Likewise, in the wake of increasing incidents of gun violence and the lack of meaningful federal reform, cities like Chicago, Denver, and San Jose have enacted local gun safety ordinances. Sanctuary cities have provided protections for undocumented residents in defiance of federal threats. School districts have adopted inclusive curricula and health mandates that reflect local values rather than national talking points.

This trend underscores a pivotal shift: the moral and administrative authority of American governance is being localized. While Washington spirals into partisanship and paralysis, local governments are quietly becoming the stewards of American civic values.

Can the Federal Government Maintain Its Obligations?

At the heart of the American social contract is the expectation that the federal government will provide certain universal goods: justice, security, the general welfare. The Trump administration’s living legacy, however, has exposed how fragile those obligations can become under a politicized and destabilized executive.

Whether through the manipulation of the Department of Justice for political ends, the withdrawal from international agreements, or the undermining of science in public health, the perception has grown that the federal center is not holding. Public trust in national institutions has reached historic lows, and even the courts—long seen as impartial arbiters—are now viewed through a partisan lens.

It is doubtful whether a single administration can reverse this erosion. The next presidential administration will need to do more than issue policy corrections; it must reestablish a culture of institutional humility and transparency. It must rehabilitate public trust—not just in federal leadership, but in the very idea that national governance can be a force for equitable and effective policy.

This effort will require unprecedented cooperation with states and municipalities. It must treat them not as subordinate entities, but as partners. Only then can the obligations of justice, welfare, and security be fulfilled in a meaningful, modern sense.

The Risks of a Fragmented Union

Of course, decentralization carries its own risks. The uneven application of rights and services can deepen regional inequalities and exacerbate political polarization. When a woman’s reproductive rights or a child’s access to inclusive education vary by ZIP code, the principle of equal protection under the law is tested. States’ rights, historically invoked to preserve segregation or restrict civil liberties, are not an unambiguous good.

But in the current climate, the alternative—a runaway federal executive with no counterbalance—is arguably worse. Local and state assertion, when coupled with federal reform, can create a more adaptable and resilient governance structure. The goal should not be to weaken the federal government, but to distribute power in ways that allow the system to survive disruption.

A New Center Must Be Found

Yeats’s apocalyptic vision ends with a haunting question: “And what rough beast, its hour come round at last, slouches towards Bethlehem to be born?” In times of great political stress, the center may not hold in its current form—but that does not mean it must fall apart.

The American center—the place where justice, liberty, and common purpose converge—can hold. But it will not look like it used to. It will be polycentric. It will include the governor as much as the president, the mayor as much as the senator, the school board as much as the Supreme Court. It will require new models of intergovernmental collaboration, new legal theories of federalism, and above all, a recommitment to shared democratic norms.

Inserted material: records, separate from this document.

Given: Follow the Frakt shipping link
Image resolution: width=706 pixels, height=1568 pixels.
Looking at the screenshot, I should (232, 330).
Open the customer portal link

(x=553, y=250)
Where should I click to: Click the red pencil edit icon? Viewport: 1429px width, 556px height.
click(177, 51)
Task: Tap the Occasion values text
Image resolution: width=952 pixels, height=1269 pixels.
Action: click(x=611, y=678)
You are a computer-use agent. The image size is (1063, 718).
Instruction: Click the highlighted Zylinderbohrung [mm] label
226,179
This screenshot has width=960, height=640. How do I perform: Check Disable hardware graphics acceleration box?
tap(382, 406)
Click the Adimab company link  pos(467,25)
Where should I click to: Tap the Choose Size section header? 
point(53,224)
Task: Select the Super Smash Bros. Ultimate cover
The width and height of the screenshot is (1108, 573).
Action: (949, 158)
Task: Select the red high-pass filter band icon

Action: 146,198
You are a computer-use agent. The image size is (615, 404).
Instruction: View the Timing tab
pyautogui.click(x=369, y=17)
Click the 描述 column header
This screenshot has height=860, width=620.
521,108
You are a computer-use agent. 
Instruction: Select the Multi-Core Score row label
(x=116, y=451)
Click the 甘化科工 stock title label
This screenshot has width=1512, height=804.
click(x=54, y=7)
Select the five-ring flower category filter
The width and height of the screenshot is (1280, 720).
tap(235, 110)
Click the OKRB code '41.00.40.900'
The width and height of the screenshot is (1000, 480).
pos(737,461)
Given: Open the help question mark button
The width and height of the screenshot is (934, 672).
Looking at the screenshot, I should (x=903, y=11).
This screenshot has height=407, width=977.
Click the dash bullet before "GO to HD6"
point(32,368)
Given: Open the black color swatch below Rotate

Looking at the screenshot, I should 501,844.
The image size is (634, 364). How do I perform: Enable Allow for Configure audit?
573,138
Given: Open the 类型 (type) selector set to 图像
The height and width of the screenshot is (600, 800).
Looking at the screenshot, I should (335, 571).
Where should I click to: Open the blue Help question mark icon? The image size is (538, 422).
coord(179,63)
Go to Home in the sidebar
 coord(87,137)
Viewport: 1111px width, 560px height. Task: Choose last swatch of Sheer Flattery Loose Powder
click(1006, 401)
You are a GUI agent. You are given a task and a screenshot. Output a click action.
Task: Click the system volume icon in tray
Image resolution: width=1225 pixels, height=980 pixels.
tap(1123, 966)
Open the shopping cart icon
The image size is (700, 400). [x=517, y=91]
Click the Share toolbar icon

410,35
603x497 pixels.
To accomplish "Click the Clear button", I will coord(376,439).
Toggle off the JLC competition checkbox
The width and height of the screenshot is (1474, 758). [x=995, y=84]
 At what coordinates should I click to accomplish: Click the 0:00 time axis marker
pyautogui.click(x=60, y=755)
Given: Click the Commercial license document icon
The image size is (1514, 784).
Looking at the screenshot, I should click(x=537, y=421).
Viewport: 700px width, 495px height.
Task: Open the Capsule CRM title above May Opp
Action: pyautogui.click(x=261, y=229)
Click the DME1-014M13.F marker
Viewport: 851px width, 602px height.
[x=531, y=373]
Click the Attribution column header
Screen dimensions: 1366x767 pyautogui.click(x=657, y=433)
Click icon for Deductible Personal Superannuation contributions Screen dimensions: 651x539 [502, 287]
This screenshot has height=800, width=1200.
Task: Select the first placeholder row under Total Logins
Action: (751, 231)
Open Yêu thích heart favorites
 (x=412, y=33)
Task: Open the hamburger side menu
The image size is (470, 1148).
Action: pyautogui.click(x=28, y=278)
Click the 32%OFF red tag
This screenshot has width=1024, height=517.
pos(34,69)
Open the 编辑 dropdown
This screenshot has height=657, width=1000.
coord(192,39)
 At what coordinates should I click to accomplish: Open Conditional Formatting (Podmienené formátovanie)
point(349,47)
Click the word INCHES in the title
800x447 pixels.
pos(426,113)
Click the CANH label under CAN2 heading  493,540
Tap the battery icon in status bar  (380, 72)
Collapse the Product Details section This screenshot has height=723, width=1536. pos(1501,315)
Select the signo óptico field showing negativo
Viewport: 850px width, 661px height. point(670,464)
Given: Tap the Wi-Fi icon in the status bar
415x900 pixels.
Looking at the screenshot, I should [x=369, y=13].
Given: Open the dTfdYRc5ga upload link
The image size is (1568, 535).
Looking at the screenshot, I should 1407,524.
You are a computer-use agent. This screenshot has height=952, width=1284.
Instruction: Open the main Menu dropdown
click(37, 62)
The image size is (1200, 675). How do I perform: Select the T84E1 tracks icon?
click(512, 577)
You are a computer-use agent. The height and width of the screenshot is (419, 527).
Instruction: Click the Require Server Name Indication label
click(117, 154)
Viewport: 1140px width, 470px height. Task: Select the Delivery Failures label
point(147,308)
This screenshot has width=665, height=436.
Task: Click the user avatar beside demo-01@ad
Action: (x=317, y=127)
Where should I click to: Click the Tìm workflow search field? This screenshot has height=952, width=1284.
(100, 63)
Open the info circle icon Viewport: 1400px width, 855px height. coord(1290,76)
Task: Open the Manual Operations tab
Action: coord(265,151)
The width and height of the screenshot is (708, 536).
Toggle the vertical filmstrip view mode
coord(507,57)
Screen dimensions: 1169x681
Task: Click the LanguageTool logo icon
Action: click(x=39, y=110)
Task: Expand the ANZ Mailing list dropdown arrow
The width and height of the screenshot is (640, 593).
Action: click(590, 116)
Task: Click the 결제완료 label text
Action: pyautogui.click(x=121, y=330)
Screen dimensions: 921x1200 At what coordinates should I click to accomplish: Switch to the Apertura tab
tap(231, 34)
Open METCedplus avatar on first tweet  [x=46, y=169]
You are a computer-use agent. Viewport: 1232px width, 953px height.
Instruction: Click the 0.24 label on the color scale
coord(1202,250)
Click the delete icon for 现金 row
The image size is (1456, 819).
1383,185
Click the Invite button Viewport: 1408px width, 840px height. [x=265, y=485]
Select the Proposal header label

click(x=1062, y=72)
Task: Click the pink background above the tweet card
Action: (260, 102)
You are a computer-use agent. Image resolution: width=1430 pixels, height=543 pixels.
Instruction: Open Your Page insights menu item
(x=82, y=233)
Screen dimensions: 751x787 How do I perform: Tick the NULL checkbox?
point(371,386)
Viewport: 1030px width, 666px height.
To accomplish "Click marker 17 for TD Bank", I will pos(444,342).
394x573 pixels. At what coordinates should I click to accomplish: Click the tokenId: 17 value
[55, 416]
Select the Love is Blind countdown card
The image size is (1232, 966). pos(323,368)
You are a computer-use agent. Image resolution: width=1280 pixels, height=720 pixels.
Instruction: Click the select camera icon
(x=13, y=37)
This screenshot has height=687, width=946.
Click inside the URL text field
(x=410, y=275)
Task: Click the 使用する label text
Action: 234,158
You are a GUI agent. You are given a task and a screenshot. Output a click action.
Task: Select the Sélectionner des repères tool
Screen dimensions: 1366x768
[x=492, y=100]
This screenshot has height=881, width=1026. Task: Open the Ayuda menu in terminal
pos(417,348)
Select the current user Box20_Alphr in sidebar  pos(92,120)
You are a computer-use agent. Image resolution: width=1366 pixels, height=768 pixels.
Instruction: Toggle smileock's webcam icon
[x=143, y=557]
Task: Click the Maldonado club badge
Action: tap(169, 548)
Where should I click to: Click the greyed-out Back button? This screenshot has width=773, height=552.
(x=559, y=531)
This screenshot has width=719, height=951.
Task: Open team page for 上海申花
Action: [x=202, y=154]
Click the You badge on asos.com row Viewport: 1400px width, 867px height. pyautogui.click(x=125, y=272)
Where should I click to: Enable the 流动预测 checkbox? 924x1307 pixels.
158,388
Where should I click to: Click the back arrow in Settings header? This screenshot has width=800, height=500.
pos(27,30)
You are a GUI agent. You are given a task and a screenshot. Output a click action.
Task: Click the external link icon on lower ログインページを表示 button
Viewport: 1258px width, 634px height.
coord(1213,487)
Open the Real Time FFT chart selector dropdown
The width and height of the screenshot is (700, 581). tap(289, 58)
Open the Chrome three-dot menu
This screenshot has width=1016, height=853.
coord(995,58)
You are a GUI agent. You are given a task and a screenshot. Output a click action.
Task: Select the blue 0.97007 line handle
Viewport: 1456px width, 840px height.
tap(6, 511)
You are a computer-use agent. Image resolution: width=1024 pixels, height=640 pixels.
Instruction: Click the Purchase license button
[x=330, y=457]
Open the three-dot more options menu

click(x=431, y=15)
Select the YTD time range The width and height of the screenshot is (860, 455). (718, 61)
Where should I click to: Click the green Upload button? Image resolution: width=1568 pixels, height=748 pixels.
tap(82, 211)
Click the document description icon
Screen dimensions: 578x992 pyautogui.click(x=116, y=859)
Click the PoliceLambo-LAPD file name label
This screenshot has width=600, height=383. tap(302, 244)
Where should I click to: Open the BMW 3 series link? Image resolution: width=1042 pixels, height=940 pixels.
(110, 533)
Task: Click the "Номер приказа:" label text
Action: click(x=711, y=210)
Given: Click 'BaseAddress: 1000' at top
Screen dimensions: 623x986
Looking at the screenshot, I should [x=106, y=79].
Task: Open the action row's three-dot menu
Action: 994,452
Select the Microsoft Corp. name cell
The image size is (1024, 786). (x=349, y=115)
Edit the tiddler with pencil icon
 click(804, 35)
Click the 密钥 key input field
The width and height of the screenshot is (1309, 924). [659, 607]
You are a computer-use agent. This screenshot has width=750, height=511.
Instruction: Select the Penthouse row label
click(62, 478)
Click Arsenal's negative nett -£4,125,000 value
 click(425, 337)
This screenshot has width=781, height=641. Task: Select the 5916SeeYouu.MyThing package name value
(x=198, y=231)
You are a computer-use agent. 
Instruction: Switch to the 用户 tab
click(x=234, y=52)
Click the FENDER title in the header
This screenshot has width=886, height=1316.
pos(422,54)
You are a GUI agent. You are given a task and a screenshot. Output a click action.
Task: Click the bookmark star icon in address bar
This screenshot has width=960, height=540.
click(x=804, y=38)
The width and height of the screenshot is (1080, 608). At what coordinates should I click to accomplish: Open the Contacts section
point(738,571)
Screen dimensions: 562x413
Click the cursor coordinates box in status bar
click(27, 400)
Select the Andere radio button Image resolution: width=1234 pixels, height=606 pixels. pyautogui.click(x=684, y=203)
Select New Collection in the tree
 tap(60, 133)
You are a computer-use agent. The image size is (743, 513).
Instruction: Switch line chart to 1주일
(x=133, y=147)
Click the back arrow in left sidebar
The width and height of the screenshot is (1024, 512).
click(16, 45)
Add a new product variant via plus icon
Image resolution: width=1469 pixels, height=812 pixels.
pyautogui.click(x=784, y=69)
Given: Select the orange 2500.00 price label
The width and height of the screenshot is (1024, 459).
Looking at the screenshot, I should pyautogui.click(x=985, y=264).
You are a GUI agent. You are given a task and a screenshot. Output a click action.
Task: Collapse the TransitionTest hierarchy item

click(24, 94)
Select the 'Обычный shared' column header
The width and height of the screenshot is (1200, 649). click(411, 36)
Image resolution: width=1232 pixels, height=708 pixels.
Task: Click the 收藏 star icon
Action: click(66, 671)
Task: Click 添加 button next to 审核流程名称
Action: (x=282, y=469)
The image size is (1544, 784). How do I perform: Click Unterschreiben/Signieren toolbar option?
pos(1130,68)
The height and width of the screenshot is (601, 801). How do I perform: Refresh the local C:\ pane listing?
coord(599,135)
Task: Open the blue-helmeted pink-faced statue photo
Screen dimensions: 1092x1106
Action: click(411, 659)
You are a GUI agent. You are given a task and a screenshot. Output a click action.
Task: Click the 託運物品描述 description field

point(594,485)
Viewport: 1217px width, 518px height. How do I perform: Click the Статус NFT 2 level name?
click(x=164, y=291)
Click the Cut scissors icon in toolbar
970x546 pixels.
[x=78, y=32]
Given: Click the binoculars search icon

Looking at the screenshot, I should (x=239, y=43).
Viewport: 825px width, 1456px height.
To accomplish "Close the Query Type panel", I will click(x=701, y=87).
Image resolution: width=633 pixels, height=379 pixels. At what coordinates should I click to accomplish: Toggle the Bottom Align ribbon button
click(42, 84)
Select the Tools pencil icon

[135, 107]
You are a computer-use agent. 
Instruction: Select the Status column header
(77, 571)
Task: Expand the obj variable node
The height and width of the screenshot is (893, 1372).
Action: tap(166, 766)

In this climate of federal overreach and executive volatility, it is not weakness but wisdom that compels us to look to states and cities. They are not just reacting to the dysfunction of Washington; they are reconstructing the center from the margins. If the center is to hold, it must be built with new bricks—local, diverse, pragmatic, and unyielding in the face of authoritarian drift.

The future of American governance lies not in a singular power, but in the strength of its many parts. In the voices of local leaders, the decisions of state legislatures, and the courage of everyday citizens, a new center is emerging. And it can hold.